After many discouragements and hindrances an old barracks building was roughly prepared to receive patients, and a corps of nurses and doctors, composed of quite a number of missionaries (Methodists, Baptists and Presbyterians, with the assistance of hired Koreans) was formed. The building was very poorly fitted up for such an exigency, the haste with which it was necessary to get it ready, and the character of the place, precluded the possibility of making it very suitable for the purpose. It was open, damp and chilly, with no means of warming or secluding the patients. It was only scantily furnished with such absolute necessities as could be had at short notice in the city. And think not, Oh civilized medical community in America! that “necessities” according to your ideas are synonymous with “necessities” according to our possibilities in Asia. Perhaps you have a fossilized idea that beds and sheets and pillows are necessities. By no means. Our patients lay on the floor, covered with small cotton wool rugs, and back-breaking business it was to nurse them.

But the discouragements connected with our work was not merely the lack of conveniences and almost dire necessities, or the want of proper enforcement of sanitary regulations and of co-operation, and although Dr. Avison and the foreign staff under him worked heroically, and with unwearied devotion, it was an unequal struggle. The majority of natives are not willing to go to hospitals, and it would have been dangerous to try to force them, while many will not permit foreign doctors to treat them even in their homes, or else use Korean medicines with ours. But alas! in many cases the disease is so violent as to defy all that science, aided by every advantage, can do.

It is the most desperately, deadly thing I ever saw, and often medicines seem useless to do more than slightly defer the ultimate result. The poison attacks the nerve centers at once, and every organ is affected. Terrible cramps contract the muscles, the heart fails, the extremities grow cold, the pulse becomes imperceptible, the mind wanders, or suddenly, without previous symptoms, the victim falls and dies at once. Or, after the most violent symptoms of the disease have disappeared, vomiting and pain have ceased, the pulse has become almost normal and the patient nearly ready to be discharged, a mysterious change comes, and the poor victim dies of pneumonia, uræmic convulsions, or some of the other sequellæ of this frightful disease.

Mr. Underwood was placed in charge of inspection offices, which were opened in different districts over the whole city, and all cases reported there received immediate attention.

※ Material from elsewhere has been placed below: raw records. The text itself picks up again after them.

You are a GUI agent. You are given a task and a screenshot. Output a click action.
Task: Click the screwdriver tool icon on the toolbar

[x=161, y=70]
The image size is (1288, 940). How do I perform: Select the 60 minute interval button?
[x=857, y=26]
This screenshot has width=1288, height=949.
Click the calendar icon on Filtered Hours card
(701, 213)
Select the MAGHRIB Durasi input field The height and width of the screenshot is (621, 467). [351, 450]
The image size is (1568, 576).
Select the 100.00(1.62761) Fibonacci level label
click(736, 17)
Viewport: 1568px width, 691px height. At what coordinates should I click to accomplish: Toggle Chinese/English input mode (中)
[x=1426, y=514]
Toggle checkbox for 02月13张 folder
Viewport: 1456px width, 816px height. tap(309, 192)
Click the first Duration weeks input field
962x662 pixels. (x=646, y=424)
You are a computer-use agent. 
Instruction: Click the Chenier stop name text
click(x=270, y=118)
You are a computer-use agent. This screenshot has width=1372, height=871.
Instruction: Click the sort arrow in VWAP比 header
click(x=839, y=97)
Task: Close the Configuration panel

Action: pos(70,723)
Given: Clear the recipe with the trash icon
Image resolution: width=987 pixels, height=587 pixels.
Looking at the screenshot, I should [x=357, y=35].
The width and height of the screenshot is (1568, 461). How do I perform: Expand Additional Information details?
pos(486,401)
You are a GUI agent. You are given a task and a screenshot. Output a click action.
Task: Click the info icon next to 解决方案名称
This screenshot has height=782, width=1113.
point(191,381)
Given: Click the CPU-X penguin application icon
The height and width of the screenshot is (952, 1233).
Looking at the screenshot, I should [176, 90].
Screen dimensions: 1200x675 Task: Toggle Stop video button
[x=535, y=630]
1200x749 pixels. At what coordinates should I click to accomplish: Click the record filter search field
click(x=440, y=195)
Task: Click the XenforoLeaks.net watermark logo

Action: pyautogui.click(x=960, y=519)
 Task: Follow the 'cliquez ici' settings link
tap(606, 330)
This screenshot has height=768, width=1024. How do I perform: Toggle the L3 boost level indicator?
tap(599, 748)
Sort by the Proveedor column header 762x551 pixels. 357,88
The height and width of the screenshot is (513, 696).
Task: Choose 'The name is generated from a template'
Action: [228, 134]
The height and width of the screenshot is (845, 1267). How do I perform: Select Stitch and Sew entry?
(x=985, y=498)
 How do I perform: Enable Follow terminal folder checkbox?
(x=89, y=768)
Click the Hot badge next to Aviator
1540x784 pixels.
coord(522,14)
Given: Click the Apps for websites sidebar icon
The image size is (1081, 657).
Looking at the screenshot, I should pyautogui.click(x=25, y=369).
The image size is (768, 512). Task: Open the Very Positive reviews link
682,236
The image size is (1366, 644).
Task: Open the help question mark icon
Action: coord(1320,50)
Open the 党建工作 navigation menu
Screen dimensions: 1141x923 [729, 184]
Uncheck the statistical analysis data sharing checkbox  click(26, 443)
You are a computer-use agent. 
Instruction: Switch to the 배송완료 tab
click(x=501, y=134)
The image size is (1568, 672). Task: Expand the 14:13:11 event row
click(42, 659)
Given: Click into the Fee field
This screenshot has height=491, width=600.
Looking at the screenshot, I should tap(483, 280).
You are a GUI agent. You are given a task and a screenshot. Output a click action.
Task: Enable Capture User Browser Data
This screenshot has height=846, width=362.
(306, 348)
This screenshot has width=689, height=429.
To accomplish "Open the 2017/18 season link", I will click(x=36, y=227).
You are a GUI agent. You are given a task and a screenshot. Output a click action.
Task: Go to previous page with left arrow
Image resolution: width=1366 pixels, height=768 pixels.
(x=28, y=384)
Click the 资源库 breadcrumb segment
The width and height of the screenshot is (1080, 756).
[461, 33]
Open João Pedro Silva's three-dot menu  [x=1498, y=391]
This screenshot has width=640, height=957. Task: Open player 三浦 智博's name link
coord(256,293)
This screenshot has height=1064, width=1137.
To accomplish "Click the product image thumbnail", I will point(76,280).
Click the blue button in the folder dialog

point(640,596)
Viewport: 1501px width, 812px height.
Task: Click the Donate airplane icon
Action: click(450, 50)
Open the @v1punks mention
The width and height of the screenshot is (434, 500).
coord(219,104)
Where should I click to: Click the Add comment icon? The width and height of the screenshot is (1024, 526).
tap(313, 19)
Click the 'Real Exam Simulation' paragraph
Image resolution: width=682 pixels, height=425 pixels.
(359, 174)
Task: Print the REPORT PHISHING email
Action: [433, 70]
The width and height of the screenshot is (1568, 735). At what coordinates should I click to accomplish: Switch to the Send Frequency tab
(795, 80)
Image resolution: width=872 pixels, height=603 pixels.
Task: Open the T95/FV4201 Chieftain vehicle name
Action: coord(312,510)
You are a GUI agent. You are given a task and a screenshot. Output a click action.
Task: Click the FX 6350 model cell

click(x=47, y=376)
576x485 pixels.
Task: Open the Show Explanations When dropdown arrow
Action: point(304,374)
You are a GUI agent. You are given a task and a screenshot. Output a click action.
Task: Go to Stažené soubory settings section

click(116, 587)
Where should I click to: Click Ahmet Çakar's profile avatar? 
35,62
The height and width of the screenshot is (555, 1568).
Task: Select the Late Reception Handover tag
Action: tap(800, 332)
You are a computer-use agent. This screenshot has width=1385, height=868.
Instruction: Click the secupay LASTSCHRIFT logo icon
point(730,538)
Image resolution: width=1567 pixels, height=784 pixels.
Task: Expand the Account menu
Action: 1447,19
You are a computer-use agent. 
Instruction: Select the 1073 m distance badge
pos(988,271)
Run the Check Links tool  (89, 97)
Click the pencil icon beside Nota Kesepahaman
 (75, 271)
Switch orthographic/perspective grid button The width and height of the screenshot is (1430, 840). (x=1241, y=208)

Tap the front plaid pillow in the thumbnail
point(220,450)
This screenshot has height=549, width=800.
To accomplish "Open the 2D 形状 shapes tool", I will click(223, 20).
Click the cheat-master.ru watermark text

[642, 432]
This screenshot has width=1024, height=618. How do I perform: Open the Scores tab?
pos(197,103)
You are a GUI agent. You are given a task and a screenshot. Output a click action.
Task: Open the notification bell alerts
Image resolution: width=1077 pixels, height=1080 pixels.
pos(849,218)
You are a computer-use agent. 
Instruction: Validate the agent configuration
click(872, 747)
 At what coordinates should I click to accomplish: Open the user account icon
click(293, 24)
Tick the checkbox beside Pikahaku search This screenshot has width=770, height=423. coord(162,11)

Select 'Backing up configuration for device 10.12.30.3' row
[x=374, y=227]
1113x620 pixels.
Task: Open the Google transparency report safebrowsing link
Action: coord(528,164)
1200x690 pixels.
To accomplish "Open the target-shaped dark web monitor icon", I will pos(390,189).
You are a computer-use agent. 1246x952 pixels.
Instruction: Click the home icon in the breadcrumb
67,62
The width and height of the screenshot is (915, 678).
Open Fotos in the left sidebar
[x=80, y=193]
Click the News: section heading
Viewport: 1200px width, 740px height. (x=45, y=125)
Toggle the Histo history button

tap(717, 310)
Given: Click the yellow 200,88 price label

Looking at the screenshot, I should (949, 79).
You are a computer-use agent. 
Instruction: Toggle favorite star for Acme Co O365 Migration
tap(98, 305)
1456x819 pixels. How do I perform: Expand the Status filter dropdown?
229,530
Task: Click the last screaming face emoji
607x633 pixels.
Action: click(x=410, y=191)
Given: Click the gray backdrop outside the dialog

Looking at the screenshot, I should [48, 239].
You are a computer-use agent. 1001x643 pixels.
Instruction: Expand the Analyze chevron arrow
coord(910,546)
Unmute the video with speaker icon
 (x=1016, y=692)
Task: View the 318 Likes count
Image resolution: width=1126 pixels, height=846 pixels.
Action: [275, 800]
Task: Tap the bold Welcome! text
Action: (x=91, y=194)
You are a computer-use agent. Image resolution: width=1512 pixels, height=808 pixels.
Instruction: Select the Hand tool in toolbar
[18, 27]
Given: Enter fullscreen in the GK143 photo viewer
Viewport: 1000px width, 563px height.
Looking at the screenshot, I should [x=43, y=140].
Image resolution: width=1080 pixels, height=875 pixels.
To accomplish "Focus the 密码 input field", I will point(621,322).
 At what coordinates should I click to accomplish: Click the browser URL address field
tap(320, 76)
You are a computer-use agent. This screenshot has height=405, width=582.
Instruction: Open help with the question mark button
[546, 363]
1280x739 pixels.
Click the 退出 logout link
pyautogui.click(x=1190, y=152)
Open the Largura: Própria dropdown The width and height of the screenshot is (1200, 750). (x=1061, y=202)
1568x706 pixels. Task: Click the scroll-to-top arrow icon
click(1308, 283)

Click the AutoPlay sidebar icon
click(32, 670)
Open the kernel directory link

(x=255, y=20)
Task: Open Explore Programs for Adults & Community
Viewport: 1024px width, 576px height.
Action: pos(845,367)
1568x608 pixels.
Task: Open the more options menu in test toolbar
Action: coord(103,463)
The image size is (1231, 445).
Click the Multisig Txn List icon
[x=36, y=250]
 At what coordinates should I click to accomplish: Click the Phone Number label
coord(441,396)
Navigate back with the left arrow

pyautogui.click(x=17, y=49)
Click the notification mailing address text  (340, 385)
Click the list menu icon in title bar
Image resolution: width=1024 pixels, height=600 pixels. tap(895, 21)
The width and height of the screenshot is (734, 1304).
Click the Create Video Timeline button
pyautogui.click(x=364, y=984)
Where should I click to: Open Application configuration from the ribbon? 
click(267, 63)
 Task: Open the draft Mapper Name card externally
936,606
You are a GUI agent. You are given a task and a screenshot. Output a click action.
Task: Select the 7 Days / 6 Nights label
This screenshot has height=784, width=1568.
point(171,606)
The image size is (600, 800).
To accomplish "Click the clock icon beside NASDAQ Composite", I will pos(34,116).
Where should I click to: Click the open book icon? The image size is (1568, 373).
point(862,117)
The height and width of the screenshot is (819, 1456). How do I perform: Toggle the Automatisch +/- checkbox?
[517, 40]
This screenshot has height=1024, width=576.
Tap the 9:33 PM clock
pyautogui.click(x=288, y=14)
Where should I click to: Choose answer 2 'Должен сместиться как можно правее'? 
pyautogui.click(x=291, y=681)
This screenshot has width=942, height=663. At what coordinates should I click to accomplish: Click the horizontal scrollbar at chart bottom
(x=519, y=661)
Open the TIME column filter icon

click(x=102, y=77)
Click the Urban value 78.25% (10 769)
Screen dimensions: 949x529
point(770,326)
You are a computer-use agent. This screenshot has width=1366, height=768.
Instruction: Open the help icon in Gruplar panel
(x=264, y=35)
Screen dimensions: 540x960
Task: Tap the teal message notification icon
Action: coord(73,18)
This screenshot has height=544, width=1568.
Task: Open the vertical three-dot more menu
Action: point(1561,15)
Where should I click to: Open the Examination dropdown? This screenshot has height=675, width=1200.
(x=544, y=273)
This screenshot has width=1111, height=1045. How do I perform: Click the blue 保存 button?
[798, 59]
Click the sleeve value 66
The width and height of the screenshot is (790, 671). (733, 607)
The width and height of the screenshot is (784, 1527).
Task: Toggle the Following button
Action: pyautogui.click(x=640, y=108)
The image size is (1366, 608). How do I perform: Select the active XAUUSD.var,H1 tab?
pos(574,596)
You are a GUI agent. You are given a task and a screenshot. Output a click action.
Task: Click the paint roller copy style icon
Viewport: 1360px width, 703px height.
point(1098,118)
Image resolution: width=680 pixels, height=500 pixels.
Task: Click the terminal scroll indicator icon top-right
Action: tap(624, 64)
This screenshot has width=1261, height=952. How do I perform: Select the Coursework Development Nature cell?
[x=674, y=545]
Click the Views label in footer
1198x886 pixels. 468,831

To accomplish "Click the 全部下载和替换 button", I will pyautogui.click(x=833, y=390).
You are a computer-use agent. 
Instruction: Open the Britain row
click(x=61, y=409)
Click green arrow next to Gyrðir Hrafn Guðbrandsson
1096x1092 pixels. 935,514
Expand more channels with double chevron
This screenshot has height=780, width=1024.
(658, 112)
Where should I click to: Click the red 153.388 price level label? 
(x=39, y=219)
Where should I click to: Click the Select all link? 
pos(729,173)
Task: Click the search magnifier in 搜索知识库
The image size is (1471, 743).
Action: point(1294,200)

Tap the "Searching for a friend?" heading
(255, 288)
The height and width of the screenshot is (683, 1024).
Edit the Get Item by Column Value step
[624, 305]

Several of his young Christians were trained by him to carry on this work, he himself at first going out with them, hunting up infected localities, using disinfectants, and teaching the helpers and residents how to purify the premises. These young men worked indefatigably, with intelligence, enthusiasm and courage. The inspectors and all the doctors and nurses wore a badge, consisting of the red cross over the Korean flag, so that even in heathen Korea the sign of the cross was carried everywhere, and dominated the emblem of the Korean government.